Strain effect analysis on the electrical conductivity of Si/Si1−xGex nanocomposite thin films

•Strain effect on electrical conductivity of Si/SiGe nano thin films is investigated.•A modeling approach for the strain effect analysis is presented.•1% External strain can cause a change of up to 40% in the electrical conductivity.•The observed strain effect is explained through detailed subband calculations.

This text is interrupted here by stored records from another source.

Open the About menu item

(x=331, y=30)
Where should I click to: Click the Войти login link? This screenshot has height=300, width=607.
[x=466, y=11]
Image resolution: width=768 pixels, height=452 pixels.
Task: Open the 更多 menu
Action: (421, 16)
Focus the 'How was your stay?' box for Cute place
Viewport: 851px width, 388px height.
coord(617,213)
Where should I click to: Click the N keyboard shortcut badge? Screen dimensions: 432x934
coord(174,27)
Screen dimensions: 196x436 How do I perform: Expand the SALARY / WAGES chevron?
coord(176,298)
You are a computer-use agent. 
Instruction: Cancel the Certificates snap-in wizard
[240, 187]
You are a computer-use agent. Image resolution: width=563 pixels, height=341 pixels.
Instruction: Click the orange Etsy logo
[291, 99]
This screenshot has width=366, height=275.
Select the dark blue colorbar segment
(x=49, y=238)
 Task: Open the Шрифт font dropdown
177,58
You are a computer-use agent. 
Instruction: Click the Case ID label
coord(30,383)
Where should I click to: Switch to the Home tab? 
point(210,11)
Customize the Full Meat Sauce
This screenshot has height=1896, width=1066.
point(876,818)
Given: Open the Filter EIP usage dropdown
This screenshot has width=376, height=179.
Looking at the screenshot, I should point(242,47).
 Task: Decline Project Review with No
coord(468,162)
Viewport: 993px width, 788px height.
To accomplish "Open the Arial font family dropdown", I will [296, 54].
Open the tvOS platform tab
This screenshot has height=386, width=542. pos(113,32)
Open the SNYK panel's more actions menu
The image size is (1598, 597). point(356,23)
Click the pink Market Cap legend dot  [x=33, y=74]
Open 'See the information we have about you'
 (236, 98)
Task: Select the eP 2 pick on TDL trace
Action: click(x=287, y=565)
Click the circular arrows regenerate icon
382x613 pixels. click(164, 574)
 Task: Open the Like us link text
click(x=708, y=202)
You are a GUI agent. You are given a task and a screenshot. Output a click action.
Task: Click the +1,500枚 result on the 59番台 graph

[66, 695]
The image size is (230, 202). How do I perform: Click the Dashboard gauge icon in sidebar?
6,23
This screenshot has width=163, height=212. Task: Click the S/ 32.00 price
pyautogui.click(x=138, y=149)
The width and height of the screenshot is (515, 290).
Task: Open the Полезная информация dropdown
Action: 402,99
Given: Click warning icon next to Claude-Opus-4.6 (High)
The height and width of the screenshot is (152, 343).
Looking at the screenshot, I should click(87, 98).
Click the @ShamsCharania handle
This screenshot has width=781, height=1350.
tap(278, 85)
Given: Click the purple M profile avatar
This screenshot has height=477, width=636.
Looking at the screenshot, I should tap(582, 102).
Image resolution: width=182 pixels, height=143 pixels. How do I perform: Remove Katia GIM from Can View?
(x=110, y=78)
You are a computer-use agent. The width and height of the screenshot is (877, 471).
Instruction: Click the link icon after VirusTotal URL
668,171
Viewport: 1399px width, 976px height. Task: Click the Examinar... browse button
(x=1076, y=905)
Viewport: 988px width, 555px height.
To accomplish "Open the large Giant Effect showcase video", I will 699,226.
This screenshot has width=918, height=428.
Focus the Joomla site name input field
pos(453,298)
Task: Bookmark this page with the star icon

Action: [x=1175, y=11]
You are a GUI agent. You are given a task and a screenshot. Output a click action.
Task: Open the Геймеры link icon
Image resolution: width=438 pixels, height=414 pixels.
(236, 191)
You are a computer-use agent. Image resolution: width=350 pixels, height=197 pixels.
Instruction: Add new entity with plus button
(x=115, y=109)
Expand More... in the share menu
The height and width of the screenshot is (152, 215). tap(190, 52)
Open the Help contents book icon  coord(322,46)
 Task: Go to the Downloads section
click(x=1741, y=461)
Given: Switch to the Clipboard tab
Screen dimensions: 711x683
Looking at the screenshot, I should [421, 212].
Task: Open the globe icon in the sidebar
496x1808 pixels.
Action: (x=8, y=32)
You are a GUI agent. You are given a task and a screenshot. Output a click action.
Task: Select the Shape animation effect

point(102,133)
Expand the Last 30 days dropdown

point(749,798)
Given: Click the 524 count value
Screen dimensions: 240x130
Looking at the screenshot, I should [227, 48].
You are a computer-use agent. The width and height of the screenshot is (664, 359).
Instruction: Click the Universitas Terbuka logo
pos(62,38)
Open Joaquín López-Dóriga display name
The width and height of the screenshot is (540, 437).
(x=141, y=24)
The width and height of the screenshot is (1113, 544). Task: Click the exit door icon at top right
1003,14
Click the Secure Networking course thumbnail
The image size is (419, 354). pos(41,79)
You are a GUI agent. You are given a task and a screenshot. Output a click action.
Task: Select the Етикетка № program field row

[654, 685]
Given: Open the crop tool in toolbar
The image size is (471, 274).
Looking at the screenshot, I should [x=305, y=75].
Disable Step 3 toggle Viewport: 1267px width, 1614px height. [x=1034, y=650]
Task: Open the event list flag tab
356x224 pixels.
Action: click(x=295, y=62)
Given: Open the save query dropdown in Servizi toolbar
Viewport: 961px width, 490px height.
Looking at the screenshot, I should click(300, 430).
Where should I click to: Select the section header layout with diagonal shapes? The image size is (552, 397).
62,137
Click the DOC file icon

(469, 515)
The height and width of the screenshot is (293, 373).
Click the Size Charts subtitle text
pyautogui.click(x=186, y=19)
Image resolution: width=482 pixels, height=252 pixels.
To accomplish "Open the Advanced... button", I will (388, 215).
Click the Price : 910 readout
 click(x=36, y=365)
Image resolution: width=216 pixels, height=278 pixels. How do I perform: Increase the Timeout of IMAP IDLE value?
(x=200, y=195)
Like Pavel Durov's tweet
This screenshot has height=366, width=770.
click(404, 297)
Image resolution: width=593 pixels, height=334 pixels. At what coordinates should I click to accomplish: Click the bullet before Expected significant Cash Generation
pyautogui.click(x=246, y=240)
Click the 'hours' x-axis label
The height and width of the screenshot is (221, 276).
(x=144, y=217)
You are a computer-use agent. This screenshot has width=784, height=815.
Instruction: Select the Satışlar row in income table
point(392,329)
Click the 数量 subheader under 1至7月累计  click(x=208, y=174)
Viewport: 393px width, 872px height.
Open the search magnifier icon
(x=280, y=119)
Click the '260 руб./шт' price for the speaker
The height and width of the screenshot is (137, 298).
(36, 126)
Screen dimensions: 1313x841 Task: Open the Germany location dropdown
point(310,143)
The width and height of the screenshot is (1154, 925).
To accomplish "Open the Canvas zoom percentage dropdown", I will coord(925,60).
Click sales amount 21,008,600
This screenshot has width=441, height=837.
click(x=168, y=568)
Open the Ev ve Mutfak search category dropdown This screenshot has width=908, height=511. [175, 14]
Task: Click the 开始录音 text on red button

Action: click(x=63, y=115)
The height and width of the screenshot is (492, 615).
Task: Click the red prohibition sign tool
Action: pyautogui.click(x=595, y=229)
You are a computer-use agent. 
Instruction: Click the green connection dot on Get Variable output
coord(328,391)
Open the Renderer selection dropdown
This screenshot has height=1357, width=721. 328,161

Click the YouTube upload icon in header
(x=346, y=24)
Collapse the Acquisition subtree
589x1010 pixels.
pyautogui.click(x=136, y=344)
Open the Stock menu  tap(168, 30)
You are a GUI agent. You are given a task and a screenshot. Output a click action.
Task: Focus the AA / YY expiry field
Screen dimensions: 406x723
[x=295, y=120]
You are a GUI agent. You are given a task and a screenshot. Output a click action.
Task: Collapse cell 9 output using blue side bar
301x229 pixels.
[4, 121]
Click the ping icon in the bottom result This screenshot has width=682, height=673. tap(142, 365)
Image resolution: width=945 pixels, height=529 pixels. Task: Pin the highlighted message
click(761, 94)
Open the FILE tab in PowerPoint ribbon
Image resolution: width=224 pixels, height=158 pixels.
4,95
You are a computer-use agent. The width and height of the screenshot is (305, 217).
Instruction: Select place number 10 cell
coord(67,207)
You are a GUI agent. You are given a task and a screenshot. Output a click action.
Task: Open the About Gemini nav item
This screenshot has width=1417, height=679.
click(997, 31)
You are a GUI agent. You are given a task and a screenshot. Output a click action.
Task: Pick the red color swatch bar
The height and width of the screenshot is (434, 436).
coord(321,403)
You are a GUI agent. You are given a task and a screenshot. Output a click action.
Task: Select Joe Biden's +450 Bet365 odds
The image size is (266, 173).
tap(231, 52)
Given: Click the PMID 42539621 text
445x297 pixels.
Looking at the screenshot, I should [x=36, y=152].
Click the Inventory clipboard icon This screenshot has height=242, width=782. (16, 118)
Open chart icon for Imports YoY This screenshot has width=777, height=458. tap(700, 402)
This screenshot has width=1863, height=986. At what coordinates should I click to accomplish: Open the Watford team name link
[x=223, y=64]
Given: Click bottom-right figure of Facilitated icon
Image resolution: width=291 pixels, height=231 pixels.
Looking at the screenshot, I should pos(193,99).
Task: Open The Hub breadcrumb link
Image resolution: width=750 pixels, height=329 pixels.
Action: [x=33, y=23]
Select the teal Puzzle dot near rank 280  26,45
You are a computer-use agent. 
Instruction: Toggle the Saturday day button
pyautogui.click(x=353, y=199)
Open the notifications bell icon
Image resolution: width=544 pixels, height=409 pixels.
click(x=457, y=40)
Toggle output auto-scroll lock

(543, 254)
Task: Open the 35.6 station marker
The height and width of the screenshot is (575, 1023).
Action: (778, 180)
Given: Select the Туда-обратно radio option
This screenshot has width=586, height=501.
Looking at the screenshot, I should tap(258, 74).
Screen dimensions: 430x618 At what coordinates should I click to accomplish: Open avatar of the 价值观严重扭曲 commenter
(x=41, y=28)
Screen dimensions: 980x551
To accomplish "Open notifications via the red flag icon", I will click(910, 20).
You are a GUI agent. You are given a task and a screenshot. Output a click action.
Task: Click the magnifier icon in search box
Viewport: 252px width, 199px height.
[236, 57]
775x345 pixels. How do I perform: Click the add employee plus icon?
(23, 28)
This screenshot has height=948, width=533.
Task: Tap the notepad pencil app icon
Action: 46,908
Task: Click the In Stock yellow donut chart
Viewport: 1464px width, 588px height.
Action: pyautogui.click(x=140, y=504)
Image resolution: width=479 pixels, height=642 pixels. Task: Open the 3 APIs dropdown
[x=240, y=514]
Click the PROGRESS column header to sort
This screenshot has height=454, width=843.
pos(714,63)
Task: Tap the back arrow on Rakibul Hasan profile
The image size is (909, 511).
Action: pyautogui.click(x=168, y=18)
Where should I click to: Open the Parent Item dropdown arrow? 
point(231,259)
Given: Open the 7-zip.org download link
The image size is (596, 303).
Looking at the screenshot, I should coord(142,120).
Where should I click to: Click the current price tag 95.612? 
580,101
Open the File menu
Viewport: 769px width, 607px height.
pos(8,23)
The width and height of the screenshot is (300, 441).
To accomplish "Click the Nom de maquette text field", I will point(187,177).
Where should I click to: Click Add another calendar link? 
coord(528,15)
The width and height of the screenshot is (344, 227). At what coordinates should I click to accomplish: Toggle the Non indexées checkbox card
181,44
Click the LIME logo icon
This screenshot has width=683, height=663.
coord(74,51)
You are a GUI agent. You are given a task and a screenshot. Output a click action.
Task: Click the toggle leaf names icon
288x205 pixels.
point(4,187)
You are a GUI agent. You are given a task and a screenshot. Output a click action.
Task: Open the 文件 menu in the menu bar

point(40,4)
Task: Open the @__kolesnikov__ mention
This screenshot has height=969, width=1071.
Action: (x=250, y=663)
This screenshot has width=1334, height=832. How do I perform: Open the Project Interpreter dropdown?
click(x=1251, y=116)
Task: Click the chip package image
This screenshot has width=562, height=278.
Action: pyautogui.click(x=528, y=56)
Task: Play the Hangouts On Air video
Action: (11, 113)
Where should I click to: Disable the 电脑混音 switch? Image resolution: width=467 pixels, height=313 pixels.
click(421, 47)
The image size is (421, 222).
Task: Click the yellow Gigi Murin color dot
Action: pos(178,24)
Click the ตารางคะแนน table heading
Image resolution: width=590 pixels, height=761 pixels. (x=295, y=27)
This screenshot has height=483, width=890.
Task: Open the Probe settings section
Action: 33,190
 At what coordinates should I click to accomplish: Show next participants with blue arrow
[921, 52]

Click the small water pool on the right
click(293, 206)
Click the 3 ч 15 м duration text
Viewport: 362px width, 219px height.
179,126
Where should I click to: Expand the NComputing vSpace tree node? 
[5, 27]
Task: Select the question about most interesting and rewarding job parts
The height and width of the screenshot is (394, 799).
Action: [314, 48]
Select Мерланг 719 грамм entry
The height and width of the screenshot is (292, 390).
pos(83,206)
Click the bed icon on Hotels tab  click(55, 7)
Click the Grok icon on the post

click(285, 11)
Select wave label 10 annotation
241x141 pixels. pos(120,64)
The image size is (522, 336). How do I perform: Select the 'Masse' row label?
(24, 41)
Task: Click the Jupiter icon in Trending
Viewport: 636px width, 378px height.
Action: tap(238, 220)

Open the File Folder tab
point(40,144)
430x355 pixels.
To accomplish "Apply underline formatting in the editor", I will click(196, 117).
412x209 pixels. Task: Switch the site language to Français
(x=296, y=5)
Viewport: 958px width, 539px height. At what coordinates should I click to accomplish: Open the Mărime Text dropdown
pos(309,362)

In this work, the effect of various externally applied strains on the electrical conductivity of Si/Si1−xGex nanocomposite thin films is studied. A degenerate two-band k ⋅ p theory is utilized to calculate the variation of the electronic band structure in the semiconductor nanocomposite thin films as a function of externally applied strains. The strain-dependent electrical conductivity of the material is computed by using a two dimensional real-space Non-Equilibrium Green’s Function (NEGF) self-consistently coupled with the Poisson equation. In the analysis, [1 0 0] uniaxial, [1 0 0]/[0 0 1] and [1 0 0]/[0 1 0] biaxial strains are considered for the through-thickness electron transport in [1 0 0] direction. Numerical results demonstrate that the external strains have a significant influence on the electrical conductivity of the nanocomposite thin films. We show that the electrical conductivity variation can be attributed to combined effects of strain-induced splitting of the conduction band edges and change in band offset, electron quantum confinement, and size of the inclusion material in the thin films.